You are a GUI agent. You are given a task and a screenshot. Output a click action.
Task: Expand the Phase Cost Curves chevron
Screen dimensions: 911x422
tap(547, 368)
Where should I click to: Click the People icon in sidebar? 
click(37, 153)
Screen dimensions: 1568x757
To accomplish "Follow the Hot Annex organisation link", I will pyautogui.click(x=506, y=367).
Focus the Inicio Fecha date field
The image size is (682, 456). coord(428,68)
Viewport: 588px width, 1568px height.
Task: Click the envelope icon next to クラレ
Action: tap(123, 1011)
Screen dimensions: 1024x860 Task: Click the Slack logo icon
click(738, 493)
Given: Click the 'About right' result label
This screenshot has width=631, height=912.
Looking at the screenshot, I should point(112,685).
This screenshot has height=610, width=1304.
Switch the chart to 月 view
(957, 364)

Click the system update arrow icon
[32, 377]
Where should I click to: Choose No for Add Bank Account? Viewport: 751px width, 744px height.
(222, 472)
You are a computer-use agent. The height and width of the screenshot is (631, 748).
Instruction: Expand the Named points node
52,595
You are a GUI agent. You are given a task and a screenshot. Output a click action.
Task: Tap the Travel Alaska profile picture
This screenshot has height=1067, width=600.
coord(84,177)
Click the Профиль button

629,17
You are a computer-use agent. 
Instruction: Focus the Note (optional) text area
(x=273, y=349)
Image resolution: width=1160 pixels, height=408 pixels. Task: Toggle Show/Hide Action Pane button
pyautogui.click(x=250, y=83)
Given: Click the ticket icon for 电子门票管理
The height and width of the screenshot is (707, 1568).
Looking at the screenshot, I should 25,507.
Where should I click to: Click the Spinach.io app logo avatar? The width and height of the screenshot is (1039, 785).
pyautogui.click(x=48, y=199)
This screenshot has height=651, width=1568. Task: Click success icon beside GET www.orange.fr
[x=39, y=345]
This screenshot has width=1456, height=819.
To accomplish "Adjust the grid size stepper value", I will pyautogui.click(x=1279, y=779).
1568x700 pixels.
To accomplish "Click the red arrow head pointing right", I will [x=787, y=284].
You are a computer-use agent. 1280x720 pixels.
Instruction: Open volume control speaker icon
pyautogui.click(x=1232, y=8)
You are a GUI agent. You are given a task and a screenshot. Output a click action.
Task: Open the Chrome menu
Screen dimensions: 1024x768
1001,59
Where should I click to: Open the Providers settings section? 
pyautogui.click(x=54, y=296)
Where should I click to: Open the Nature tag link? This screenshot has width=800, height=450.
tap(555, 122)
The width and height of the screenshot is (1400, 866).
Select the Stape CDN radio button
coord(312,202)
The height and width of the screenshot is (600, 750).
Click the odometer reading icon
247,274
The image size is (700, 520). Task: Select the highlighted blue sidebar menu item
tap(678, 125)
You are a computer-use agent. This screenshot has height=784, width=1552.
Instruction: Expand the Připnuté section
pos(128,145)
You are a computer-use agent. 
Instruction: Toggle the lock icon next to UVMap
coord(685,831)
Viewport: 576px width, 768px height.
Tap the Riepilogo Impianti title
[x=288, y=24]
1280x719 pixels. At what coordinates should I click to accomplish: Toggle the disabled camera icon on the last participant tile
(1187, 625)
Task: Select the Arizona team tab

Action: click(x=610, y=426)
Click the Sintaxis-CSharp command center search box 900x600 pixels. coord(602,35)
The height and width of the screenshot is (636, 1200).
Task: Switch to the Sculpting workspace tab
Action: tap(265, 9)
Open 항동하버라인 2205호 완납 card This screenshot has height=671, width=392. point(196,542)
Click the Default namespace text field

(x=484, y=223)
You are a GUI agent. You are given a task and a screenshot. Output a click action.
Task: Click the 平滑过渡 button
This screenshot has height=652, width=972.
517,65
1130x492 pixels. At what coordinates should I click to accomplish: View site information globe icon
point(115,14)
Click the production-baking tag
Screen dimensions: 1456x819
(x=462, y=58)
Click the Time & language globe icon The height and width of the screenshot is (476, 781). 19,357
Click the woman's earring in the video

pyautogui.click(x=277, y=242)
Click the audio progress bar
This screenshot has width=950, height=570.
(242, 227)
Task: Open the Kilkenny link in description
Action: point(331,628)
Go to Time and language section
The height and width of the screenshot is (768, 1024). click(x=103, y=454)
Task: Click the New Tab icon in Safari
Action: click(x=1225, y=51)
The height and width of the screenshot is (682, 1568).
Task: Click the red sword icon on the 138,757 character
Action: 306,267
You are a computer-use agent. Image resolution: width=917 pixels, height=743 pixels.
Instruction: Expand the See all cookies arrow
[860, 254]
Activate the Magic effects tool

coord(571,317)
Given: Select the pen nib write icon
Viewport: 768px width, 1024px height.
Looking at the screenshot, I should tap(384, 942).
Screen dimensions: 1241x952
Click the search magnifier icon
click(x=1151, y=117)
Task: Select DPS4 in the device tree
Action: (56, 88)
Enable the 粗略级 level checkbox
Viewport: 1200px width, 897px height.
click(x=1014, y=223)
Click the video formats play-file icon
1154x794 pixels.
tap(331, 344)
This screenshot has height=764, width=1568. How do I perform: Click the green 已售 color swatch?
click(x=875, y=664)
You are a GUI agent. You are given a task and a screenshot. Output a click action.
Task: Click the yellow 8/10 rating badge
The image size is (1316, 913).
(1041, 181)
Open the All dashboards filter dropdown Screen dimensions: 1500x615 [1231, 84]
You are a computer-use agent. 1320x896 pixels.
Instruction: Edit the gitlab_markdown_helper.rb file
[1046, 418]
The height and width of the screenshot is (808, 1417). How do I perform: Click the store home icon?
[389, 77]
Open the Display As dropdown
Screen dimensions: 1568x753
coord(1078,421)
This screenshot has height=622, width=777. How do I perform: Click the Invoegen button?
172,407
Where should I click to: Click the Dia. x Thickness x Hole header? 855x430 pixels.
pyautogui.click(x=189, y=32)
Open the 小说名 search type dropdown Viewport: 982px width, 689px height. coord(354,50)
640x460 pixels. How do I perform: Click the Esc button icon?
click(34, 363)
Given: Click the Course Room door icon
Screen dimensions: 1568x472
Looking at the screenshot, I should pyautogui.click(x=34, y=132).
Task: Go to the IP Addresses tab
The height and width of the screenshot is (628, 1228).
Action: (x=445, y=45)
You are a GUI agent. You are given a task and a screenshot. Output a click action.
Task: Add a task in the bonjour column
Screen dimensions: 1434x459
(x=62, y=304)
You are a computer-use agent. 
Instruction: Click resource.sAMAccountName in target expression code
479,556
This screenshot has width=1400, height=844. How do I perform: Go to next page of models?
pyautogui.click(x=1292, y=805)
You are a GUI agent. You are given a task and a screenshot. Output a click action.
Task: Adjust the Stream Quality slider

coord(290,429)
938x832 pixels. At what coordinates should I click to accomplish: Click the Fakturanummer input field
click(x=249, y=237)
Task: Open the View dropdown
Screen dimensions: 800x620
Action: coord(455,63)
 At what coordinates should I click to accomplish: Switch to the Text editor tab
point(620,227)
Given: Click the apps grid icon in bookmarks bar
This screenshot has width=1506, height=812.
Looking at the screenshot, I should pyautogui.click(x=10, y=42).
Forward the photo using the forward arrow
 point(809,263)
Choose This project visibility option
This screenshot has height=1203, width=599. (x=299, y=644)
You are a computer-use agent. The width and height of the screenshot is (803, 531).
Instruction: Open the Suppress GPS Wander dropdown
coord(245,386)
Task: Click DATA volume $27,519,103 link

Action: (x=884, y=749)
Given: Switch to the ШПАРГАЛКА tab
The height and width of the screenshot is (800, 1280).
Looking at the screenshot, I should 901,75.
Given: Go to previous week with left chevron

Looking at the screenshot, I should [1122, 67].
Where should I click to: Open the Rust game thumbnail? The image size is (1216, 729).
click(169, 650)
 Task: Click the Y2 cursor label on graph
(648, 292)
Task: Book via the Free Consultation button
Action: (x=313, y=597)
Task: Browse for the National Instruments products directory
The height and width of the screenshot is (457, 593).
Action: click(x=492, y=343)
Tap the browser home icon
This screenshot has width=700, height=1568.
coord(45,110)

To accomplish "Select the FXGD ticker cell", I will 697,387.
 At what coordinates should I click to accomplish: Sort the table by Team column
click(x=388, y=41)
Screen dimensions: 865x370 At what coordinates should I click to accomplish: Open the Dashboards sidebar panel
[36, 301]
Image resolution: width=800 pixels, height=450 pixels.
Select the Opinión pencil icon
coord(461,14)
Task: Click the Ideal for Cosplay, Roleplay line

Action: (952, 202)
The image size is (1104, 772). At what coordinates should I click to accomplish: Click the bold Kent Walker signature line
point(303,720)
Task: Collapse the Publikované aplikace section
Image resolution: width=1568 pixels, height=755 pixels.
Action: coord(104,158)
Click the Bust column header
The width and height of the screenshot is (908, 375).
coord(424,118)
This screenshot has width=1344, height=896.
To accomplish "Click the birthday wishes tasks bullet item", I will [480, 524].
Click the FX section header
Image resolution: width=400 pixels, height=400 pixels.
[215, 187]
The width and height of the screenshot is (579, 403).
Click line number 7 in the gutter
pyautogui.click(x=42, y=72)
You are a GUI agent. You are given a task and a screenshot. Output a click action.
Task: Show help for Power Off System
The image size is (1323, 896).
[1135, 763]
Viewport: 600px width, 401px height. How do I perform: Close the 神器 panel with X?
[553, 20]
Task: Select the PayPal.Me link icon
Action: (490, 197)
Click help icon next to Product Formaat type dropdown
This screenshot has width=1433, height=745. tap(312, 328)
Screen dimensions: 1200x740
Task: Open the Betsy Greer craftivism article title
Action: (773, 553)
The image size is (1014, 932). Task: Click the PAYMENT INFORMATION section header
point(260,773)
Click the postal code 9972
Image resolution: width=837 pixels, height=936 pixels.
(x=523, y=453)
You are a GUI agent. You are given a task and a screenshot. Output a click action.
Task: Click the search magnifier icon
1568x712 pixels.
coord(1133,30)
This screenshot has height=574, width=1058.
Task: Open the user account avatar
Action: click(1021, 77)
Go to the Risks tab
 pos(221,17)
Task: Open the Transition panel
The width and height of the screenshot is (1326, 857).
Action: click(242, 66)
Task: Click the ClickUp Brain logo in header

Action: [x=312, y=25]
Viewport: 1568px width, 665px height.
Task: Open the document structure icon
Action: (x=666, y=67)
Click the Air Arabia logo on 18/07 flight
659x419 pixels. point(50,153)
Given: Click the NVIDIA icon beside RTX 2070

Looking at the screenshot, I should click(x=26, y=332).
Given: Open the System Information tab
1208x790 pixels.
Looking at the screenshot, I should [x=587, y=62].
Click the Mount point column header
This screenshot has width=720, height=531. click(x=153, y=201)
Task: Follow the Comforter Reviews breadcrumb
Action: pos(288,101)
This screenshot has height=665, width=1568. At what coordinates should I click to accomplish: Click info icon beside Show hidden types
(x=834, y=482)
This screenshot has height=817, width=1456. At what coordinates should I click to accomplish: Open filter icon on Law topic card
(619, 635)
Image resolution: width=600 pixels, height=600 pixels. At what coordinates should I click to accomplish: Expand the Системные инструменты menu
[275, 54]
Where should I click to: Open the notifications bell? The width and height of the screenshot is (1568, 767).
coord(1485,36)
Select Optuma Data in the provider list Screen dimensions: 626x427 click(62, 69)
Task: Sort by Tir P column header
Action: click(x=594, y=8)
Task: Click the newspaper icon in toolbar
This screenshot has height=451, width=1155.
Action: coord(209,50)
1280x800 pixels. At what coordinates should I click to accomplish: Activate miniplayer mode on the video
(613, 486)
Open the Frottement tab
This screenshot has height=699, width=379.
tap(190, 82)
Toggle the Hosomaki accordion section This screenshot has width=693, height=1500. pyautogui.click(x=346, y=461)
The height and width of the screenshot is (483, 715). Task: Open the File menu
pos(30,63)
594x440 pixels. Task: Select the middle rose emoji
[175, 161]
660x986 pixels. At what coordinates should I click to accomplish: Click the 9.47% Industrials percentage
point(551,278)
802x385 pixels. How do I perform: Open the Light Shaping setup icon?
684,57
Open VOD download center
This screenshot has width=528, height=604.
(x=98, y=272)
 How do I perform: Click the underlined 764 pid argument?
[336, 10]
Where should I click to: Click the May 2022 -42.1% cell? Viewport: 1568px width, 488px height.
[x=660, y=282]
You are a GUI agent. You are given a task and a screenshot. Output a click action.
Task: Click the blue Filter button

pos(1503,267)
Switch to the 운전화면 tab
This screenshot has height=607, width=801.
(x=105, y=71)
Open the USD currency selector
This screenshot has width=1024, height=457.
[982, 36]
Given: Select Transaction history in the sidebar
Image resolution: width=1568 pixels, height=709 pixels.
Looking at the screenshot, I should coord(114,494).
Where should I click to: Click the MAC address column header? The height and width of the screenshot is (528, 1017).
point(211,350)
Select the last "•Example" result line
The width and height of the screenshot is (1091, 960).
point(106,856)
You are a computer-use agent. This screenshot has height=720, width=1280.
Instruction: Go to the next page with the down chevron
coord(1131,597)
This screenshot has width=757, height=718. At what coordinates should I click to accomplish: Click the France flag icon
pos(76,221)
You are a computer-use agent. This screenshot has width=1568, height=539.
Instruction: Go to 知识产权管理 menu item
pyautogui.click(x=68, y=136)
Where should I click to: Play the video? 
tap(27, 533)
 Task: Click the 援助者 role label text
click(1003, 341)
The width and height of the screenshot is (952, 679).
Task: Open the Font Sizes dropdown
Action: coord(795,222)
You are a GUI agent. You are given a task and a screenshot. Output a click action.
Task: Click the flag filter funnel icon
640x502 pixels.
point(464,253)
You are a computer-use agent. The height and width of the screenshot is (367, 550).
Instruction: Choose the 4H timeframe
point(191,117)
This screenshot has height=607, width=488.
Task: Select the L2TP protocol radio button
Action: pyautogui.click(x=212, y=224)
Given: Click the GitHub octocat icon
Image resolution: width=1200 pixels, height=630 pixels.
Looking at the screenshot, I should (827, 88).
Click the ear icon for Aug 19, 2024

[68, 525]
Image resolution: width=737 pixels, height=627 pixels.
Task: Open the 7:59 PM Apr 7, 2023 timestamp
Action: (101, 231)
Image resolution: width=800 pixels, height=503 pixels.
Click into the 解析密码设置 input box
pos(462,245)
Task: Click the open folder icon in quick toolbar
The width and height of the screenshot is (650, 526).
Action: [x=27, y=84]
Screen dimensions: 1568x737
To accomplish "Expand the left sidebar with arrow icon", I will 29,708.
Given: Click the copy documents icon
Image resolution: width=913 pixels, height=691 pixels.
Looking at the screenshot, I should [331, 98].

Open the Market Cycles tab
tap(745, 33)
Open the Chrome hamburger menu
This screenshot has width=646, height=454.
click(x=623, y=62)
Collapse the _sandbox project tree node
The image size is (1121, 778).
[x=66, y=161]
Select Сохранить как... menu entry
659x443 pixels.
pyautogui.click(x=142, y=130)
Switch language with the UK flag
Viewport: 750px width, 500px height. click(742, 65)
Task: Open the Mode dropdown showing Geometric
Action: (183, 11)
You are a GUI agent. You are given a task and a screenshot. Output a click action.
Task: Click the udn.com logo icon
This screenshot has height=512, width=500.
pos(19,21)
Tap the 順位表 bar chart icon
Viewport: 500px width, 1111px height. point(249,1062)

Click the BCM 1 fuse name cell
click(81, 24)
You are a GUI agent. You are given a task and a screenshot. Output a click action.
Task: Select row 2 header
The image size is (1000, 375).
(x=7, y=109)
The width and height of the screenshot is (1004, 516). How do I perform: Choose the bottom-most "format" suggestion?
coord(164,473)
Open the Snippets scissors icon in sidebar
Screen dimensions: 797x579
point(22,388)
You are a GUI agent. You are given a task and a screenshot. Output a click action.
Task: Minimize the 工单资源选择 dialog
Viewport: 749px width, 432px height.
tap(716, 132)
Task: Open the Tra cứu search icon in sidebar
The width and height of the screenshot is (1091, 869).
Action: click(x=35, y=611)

- - - - - - -

The task calls for all lines in the entries that hold "right".

Response to this exercise =
Given: Click the 'About right' result label
To accomplish "Click the red arrow head pointing right", I will [x=787, y=284].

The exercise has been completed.